## Provided information
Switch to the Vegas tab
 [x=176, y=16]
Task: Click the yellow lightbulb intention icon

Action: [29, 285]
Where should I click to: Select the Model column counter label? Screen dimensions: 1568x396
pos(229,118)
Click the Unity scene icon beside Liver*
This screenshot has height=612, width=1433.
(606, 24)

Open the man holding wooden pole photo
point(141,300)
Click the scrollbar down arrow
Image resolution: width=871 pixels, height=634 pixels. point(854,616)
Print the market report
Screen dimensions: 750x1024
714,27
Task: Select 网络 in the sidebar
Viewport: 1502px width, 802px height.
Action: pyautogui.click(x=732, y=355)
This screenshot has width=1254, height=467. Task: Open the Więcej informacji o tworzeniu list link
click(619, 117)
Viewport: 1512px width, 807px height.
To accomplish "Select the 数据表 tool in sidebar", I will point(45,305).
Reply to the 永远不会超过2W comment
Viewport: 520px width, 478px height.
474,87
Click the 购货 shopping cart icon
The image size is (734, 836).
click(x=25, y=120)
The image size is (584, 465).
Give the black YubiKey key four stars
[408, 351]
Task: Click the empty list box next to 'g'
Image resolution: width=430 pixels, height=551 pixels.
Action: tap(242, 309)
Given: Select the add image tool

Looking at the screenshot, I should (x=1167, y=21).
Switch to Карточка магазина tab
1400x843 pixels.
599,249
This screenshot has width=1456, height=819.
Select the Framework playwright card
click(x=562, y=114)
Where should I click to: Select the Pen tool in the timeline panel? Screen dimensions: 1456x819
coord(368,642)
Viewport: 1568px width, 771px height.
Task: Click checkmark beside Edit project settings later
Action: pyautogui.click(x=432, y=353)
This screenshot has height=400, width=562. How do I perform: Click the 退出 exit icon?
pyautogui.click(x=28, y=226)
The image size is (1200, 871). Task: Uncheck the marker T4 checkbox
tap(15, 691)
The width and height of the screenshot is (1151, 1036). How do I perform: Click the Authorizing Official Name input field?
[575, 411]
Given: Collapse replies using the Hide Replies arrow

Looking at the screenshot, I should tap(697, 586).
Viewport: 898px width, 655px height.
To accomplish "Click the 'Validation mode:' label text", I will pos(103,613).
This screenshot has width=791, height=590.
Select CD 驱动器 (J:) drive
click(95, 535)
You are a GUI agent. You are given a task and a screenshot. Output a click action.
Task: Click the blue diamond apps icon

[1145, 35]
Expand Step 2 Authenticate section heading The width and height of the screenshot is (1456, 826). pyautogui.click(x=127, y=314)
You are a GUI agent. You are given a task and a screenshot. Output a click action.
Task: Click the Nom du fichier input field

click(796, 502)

## Task requirements
Write out the listing verbatim, starting at the line that contains "Viewport: 1512px width, 807px height." and ending with the final line of the listing, including both ends.

## Result
Viewport: 1512px width, 807px height.
To accomplish "Select the 数据表 tool in sidebar", I will point(45,305).
Reply to the 永远不会超过2W comment
Viewport: 520px width, 478px height.
474,87
Click the 购货 shopping cart icon
The image size is (734, 836).
click(x=25, y=120)
The image size is (584, 465).
Give the black YubiKey key four stars
[408, 351]
Task: Click the empty list box next to 'g'
Image resolution: width=430 pixels, height=551 pixels.
Action: tap(242, 309)
Given: Select the add image tool

Looking at the screenshot, I should (x=1167, y=21).
Switch to Карточка магазина tab
1400x843 pixels.
599,249
This screenshot has width=1456, height=819.
Select the Framework playwright card
click(x=562, y=114)
Where should I click to: Select the Pen tool in the timeline panel? Screen dimensions: 1456x819
coord(368,642)
Viewport: 1568px width, 771px height.
Task: Click checkmark beside Edit project settings later
Action: pyautogui.click(x=432, y=353)
This screenshot has height=400, width=562. How do I perform: Click the 退出 exit icon?
pyautogui.click(x=28, y=226)
The image size is (1200, 871). Task: Uncheck the marker T4 checkbox
tap(15, 691)
The width and height of the screenshot is (1151, 1036). How do I perform: Click the Authorizing Official Name input field?
[575, 411]
Given: Collapse replies using the Hide Replies arrow

Looking at the screenshot, I should tap(697, 586).
Viewport: 898px width, 655px height.
To accomplish "Click the 'Validation mode:' label text", I will pos(103,613).
This screenshot has width=791, height=590.
Select CD 驱动器 (J:) drive
click(95, 535)
You are a GUI agent. You are given a task and a screenshot. Output a click action.
Task: Click the blue diamond apps icon

[1145, 35]
Expand Step 2 Authenticate section heading The width and height of the screenshot is (1456, 826). pyautogui.click(x=127, y=314)
You are a GUI agent. You are given a task and a screenshot. Output a click action.
Task: Click the Nom du fichier input field

click(796, 502)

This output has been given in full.